All three girls were performing above average at school, but Bromley education authority took the mother to court because of their poor attendance record. However, magistrates acquitted her at a hearing last September, saying that the woman had not failed to secure her daughters’ regular attendance. They said that she should have exercised greater care concerning holidays during term, but concluded that the absences were justified.
Allowing the local authority’s appeal yesterday, Mr Justice Sullivan said that the magistrates had misdirected themselves on the law. They had to decide only the strict liability issue of whether “the children had failed to attend school regularly”. It was plain in law that leave of absence “means leave granted by the school — not leave which magistrates consider might have been justified”. The magistrates “were simply not applying the correct statutory test”.
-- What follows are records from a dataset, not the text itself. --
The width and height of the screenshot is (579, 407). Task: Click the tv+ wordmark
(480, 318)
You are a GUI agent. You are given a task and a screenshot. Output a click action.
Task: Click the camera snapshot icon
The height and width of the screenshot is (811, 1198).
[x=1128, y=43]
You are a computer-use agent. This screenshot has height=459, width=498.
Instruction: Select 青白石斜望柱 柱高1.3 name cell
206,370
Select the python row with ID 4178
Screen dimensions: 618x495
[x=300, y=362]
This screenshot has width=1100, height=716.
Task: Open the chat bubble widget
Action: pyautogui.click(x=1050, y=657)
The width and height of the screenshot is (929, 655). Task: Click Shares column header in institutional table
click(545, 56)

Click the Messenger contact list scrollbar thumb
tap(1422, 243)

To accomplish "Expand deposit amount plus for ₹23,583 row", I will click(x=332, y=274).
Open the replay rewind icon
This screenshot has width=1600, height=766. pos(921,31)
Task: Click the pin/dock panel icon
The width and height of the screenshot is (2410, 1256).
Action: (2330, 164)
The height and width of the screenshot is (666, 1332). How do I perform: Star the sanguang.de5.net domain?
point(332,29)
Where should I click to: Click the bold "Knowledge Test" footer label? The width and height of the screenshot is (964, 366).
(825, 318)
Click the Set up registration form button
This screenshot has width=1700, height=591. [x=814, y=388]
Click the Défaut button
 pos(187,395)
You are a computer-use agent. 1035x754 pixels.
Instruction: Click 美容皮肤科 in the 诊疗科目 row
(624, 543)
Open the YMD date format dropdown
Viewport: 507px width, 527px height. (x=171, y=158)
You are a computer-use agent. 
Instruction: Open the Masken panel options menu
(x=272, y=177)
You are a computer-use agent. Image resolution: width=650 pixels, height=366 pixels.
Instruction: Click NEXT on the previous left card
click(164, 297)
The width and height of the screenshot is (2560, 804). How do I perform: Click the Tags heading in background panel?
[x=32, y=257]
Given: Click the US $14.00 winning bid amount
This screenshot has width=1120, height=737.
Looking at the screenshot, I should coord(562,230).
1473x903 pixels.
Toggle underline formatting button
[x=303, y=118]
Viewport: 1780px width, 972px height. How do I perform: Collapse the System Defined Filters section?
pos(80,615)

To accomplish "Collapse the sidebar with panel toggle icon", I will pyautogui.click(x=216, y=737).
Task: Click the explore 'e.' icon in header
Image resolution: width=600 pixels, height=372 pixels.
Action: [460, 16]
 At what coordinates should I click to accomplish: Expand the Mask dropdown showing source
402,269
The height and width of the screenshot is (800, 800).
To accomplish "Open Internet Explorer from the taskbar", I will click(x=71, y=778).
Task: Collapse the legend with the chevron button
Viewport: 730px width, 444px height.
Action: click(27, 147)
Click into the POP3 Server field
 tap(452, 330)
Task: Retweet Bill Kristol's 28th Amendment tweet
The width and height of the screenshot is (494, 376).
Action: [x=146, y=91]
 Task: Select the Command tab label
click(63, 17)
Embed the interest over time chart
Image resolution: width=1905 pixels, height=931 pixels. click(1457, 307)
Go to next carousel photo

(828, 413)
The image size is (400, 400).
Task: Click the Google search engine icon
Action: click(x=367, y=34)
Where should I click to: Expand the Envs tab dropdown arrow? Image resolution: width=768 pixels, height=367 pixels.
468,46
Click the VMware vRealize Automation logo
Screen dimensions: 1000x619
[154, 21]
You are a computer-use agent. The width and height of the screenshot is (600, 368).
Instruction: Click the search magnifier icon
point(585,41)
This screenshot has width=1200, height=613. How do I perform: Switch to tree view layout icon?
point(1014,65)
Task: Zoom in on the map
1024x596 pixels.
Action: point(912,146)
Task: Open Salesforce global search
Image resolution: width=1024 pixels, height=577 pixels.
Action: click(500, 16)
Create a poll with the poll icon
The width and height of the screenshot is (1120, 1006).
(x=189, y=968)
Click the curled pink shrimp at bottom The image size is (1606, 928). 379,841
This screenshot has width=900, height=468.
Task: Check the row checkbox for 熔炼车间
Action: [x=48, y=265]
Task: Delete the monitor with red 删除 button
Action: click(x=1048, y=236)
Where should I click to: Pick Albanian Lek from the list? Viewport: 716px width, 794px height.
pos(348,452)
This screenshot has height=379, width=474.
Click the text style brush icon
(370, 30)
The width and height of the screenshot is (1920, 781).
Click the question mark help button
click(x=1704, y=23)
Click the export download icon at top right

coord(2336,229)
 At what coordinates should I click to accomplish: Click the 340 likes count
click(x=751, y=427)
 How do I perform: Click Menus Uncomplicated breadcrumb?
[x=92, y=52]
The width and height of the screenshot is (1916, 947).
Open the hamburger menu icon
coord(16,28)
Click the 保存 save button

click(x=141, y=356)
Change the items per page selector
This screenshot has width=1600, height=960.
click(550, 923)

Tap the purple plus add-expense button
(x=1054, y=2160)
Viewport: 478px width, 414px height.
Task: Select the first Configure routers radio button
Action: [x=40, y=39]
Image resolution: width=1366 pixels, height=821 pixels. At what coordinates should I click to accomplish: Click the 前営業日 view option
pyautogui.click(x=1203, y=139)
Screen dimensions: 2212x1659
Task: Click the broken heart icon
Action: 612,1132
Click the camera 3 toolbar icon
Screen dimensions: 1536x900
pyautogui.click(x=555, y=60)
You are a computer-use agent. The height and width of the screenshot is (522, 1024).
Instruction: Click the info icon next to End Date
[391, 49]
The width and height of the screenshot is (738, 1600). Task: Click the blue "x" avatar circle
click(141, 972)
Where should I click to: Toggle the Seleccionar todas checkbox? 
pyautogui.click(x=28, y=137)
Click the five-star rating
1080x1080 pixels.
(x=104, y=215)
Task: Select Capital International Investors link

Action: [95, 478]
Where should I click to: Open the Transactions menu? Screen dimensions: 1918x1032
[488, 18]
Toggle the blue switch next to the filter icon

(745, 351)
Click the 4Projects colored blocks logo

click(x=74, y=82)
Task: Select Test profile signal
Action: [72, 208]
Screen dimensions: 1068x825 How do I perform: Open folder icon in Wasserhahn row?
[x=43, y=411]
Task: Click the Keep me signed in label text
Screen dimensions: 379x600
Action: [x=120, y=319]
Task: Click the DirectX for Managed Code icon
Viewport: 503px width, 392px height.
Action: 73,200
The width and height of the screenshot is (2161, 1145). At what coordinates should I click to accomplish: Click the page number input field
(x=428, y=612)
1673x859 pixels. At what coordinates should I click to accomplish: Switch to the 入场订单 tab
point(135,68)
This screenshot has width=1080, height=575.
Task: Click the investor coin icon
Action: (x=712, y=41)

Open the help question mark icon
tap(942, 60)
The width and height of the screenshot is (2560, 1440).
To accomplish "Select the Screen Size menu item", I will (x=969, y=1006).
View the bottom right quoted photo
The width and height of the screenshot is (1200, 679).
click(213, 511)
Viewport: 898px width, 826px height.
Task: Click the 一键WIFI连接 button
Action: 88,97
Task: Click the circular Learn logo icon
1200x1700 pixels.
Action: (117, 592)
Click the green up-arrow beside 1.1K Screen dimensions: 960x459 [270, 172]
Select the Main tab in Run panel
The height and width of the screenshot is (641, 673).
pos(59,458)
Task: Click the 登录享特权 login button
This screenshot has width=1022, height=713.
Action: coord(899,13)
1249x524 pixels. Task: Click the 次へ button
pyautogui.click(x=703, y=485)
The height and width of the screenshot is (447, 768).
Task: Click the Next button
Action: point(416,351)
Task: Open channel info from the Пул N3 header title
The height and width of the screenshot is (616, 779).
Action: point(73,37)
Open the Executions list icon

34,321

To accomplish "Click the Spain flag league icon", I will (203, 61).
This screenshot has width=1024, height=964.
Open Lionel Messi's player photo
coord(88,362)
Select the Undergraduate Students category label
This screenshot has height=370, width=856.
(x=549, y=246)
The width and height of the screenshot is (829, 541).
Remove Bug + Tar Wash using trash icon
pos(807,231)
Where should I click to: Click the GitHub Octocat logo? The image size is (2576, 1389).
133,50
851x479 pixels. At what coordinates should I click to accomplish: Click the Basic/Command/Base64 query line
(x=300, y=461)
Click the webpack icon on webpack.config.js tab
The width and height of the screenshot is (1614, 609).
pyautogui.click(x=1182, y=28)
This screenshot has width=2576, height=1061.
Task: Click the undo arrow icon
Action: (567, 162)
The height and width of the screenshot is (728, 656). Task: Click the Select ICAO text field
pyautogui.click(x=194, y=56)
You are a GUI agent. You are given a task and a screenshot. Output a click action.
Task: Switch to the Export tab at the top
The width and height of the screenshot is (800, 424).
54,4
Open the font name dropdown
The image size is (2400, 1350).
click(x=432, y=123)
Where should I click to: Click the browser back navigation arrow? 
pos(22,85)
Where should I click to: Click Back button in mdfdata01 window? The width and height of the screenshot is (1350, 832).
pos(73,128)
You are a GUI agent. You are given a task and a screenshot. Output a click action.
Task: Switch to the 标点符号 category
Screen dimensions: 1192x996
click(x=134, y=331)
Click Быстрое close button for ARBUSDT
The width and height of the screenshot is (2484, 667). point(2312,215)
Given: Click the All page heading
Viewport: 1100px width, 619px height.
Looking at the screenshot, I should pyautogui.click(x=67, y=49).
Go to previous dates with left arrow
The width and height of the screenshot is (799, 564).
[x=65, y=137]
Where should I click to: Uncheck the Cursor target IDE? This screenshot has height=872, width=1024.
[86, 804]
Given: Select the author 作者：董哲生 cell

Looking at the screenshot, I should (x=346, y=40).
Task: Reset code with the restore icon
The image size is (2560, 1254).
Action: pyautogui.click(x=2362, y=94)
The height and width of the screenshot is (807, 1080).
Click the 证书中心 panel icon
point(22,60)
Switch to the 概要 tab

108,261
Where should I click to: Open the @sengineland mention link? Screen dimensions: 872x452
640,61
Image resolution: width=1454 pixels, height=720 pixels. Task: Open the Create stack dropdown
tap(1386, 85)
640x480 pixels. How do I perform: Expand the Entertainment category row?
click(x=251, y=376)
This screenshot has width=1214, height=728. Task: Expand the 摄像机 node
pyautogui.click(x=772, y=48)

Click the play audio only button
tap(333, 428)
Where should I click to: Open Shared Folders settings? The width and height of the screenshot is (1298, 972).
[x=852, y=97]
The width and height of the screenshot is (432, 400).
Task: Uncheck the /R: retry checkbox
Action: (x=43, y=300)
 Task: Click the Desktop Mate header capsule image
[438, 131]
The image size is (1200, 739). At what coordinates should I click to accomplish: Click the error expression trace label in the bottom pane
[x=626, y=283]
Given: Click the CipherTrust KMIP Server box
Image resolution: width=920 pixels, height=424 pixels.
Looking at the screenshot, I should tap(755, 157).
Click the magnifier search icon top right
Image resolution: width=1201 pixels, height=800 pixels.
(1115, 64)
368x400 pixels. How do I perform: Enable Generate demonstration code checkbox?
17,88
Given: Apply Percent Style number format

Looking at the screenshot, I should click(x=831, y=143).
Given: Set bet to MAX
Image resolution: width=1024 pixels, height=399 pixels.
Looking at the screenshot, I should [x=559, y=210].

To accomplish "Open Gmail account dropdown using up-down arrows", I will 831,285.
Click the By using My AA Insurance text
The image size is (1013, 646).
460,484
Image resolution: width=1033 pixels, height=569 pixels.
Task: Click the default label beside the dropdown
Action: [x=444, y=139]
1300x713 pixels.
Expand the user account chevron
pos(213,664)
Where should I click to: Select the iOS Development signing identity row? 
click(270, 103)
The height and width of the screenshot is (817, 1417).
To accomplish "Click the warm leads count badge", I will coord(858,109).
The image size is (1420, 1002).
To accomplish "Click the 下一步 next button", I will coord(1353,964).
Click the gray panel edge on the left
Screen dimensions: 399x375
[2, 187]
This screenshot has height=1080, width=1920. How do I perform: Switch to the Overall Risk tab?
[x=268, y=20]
Lord Justice Auld said that the case should be sent back to the magistrates with a direction to convict the mother, but with an indication that she should receive an absolute discharge in view of the time that had elapsed.
John Dunford, general secretary of the Association of School and College Leaders, welcomed the ruling. He said: “This will be very helpful to schools and heads who want to put a stop to term-time holidays which interfere with children’s education.”
The Department for Education and Skills has already made clear its disapproval of term-time holidays and has urged head teachers not to grant them unless there are exceptional circumstances.
Tony and Cherie Blair got into trouble with the headmaster of the London Oratory School in 1999, when it became clear that a family holiday in the Seychelles would cause their two sons to miss the first day of term. This emerged less than a week after David Blunkett, then the Education Secretary, had said that children should not be allowed to skip school for term-time travel.